══ PASSAGE SHOWN

Flory Bidunga

No. 40 – Louisville Cardinals
- Position: Center
- Conference: Atlantic Coast Conference

Personal information
- Born: May 20, 2005 (age 21) Democratic Republic of the Congo
- Listed height: 6 ft 9 in (2.06 m)
- Listed weight: 235 lb (107 kg)

Career information
- High school: Kokomo (Kokomo, Indiana)
- College: Kansas (2024–2026); Louisville (2026–present);

Career highlights
- Big 12 Defensive Player of the Year (2026); First-team All-Big 12 (2026); Big 12 All-Defensive Team (2026); McDonald's All-American (2024); Nike Hoop Summit (2024); Indiana Mr. Basketball (2024);

= Flory Bidunga =

Congolese basketball player

Flory Bidunga (born May 20, 2005) is a Congolese college basketball player for the Louisville Cardinals of the Atlantic Coast Conference (ACC). He previously played for the Kansas Jayhawks.

==Early life and high school career==
Bidunga grew up in Kinshasa, Democratic Republic of the Congo. He enrolled, at age 15, at Kokomo High School in Kokomo, Indiana via the school's International Baccalaureate program at the recommendation of his parents prior to the beginning of his sophomore year Bidunga averaged 17.5 points, 13.3 rebounds, and 5.3 blocks per game during his first season at Kokomo. As a junior, he was named the Indiana Gatorade Player of the Year after averaging 20.2 points, 13.8 rebounds, and 4.5 blocks per game. During the season Bidunga tied an Indiana High School Athletic Association (IHSAA) record by making 32 consecutive field goals. He also was a starter on Kokomo's varsity soccer team, joining the team during his senior year. Bidunga was selected to play in the 2024 McDonald's All-American Boys Game during his senior basketball season. He was also named the Indiana Gatorade Player of the Year and Indiana Mr. Basketball after averaging 19.0 points, 12.9 rebounds, 4.4 blocked shots, and 3.2 assists per contest.

════
══ RECORDED INFORMATION

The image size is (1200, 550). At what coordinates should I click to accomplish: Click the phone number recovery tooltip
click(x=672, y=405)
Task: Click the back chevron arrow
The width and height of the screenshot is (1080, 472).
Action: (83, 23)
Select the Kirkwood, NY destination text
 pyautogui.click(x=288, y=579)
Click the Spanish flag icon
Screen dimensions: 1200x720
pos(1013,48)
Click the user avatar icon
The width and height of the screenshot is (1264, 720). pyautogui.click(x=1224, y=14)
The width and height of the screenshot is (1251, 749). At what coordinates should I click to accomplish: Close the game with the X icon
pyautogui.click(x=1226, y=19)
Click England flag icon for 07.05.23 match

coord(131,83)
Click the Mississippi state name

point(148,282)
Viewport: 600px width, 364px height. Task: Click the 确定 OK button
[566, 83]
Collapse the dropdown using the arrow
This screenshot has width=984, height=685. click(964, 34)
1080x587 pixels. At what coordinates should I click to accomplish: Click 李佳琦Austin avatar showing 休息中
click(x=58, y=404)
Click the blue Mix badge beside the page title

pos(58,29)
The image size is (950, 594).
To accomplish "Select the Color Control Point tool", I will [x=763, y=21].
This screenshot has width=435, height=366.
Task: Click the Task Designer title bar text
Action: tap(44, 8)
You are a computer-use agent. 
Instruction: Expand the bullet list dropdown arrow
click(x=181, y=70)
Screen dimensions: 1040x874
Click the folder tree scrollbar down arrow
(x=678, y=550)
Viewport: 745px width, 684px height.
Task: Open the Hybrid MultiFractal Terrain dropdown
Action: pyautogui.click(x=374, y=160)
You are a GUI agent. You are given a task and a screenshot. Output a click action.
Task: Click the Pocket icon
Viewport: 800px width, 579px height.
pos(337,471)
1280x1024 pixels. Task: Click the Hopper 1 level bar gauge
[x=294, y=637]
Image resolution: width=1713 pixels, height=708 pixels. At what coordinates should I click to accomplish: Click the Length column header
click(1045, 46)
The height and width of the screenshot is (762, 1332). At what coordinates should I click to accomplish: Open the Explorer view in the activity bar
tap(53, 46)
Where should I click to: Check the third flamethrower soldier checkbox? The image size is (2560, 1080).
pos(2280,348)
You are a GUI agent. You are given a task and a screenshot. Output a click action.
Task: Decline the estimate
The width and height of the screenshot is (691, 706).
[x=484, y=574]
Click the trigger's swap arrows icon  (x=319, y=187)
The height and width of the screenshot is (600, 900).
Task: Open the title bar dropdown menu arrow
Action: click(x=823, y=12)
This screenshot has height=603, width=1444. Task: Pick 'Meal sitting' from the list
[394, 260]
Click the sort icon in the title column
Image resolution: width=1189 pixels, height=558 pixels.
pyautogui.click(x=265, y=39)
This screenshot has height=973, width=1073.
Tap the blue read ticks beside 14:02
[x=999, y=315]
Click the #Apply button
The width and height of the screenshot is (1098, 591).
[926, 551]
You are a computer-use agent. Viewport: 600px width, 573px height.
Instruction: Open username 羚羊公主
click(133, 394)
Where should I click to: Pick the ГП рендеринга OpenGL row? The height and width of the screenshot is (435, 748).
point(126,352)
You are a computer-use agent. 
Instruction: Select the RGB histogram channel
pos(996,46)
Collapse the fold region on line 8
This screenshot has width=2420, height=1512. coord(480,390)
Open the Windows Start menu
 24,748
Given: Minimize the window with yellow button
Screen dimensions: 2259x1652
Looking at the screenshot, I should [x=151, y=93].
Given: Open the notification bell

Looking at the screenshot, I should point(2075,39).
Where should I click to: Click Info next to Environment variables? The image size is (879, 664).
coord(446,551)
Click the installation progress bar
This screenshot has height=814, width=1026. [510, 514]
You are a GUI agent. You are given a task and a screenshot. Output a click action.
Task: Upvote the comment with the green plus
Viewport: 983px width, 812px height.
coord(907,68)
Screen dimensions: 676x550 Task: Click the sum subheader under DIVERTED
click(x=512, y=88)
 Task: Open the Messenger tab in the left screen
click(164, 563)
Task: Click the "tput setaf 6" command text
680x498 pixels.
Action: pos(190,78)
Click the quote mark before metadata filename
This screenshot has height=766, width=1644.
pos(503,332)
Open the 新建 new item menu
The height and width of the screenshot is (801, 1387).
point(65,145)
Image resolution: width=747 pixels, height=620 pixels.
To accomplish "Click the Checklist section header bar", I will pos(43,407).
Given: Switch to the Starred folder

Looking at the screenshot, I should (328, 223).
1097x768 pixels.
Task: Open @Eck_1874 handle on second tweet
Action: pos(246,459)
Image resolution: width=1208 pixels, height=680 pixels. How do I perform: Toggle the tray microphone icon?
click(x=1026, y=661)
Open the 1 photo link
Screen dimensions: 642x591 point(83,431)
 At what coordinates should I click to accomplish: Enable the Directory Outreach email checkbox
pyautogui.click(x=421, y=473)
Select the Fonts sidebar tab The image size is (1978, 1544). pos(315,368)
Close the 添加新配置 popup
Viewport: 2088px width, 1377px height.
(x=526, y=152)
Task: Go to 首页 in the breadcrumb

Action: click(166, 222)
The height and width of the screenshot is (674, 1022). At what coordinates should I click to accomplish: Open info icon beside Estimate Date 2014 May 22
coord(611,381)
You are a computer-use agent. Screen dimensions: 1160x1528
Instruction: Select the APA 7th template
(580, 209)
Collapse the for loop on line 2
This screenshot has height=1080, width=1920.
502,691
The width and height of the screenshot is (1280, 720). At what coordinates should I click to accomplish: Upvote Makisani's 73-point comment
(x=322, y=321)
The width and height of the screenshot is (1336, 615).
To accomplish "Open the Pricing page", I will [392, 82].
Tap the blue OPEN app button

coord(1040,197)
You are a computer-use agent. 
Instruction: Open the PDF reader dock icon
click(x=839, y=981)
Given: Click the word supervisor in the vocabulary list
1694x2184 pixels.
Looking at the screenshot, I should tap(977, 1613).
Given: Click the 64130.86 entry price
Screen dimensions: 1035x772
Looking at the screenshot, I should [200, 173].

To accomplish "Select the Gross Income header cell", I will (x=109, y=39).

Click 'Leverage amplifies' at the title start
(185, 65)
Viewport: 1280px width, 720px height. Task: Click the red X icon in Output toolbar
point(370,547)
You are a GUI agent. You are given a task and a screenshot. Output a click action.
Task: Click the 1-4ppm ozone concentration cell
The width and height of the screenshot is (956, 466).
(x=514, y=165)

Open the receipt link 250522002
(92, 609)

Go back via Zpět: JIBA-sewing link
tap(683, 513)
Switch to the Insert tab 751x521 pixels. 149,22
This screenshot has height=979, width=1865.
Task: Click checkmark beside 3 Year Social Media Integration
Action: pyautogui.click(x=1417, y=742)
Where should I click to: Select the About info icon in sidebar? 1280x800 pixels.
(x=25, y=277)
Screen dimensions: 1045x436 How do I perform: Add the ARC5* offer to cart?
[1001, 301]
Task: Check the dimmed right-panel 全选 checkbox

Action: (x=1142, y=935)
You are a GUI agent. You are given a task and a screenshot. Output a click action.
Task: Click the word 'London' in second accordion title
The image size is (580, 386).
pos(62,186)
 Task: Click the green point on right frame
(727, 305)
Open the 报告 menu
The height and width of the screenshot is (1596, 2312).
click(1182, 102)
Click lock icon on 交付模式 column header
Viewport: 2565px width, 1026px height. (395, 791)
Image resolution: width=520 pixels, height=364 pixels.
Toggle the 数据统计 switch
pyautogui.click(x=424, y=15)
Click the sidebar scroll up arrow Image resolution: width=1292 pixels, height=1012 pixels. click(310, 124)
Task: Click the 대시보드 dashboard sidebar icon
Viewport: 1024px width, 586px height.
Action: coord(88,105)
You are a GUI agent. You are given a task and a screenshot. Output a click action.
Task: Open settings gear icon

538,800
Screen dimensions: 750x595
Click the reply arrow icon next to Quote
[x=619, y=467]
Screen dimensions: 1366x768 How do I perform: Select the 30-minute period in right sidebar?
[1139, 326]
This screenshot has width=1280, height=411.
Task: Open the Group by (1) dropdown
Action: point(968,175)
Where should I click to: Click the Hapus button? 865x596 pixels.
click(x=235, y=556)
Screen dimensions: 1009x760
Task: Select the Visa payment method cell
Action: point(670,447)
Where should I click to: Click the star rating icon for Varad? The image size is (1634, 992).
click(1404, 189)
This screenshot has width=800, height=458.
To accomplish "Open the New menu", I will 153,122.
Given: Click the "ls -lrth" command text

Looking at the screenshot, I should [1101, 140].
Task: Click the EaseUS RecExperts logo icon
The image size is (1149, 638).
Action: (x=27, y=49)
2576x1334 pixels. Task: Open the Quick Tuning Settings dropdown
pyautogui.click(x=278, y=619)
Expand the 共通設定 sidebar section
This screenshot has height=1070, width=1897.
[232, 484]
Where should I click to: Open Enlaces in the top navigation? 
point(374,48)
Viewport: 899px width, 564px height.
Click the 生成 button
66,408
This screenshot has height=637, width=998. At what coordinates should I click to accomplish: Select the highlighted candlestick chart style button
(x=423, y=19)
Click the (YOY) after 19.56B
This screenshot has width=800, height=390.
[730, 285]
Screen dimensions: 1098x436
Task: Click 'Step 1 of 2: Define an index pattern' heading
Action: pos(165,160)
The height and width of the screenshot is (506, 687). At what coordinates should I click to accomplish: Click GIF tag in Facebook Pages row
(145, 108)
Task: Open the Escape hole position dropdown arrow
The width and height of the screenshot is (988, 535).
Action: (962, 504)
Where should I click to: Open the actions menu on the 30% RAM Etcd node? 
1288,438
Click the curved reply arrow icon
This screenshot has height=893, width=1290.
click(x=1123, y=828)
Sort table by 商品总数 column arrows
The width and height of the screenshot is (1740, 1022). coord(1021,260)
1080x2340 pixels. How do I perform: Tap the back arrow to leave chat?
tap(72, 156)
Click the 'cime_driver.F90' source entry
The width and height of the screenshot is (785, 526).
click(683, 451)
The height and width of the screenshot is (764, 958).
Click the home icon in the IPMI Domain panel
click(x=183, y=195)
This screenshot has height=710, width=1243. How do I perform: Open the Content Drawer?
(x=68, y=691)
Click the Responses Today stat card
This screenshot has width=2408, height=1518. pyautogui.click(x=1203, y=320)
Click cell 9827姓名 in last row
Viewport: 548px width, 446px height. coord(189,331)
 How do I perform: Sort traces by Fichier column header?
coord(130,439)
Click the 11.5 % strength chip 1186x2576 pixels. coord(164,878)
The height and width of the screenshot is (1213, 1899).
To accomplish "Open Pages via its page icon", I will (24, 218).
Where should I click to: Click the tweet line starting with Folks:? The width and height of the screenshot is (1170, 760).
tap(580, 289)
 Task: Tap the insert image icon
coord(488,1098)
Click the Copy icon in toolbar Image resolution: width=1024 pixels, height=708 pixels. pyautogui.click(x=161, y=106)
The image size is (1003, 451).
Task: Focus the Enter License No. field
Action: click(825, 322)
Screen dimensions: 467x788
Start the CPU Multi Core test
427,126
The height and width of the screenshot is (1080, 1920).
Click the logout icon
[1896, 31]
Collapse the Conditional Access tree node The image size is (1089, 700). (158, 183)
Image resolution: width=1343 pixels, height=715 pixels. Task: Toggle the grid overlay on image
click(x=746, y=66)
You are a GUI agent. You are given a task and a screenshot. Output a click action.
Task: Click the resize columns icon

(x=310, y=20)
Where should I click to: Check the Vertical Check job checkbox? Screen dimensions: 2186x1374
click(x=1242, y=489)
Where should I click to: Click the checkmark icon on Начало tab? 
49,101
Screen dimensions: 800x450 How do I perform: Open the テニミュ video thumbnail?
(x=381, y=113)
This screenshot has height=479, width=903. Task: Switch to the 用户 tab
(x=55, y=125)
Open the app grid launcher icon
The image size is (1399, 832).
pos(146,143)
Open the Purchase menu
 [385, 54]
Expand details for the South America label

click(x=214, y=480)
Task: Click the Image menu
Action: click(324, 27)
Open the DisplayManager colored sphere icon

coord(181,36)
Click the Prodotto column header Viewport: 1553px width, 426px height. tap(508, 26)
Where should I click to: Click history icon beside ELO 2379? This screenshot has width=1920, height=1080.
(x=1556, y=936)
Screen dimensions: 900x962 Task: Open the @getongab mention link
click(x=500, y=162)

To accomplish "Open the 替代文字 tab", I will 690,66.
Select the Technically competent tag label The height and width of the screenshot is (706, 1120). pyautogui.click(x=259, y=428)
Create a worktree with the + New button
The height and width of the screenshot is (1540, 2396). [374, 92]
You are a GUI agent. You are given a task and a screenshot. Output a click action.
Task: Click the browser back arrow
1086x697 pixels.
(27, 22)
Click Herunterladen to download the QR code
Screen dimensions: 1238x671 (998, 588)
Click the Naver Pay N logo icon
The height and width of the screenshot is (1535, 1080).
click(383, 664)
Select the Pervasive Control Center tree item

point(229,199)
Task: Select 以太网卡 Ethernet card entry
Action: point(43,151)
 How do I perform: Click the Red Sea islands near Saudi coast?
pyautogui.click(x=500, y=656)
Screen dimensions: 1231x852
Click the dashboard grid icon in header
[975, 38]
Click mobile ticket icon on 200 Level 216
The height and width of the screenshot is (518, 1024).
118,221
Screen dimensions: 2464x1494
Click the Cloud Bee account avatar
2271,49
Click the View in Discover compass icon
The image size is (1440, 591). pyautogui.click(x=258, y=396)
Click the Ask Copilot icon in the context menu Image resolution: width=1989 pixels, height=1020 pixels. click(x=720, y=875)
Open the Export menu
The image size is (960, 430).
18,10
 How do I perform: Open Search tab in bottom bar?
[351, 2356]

════

**TASK REQUIREMENTS**
(1) Gather every line of the records that contains the string "arrows", treating uppercase and lowercase as different.
(2) Continue the Flory Bidunga article from the point where it stops.
The article on Flory Bidunga and the records are unrelated material.

**RESPONSES PER TASK**
(1)
Click the trigger's swap arrows icon  (x=319, y=187)
Sort table by 商品总数 column arrows

(2)
===Recruiting===
Bidunga was a consensus five-star recruit and one of the top players in the 2024 class, according to major recruiting services. He was initially unranked, but rose to the top ten over a two-month period after his sophomore year following his performance playing in the Amateur Athletic Union circuit. Bidunga committed to play college basketball at Kansas after considering offers from Auburn, Duke, and Michigan. He signed a National Letter of Intent to play for the Jayhawks on November 9, 2023, during the early signing period.

==College career==
Bidunga played in all 34 of Kansas' games during his freshman season, starting in six. He averaged 16.3 minutes played, 5.9 points, 5.4 rebounds, and 1.6 blocks per game. Bidunga averaged 13.3 points and 9.0 rebounds per game as a sophomore. Following the season he opted to transfer to Louisville.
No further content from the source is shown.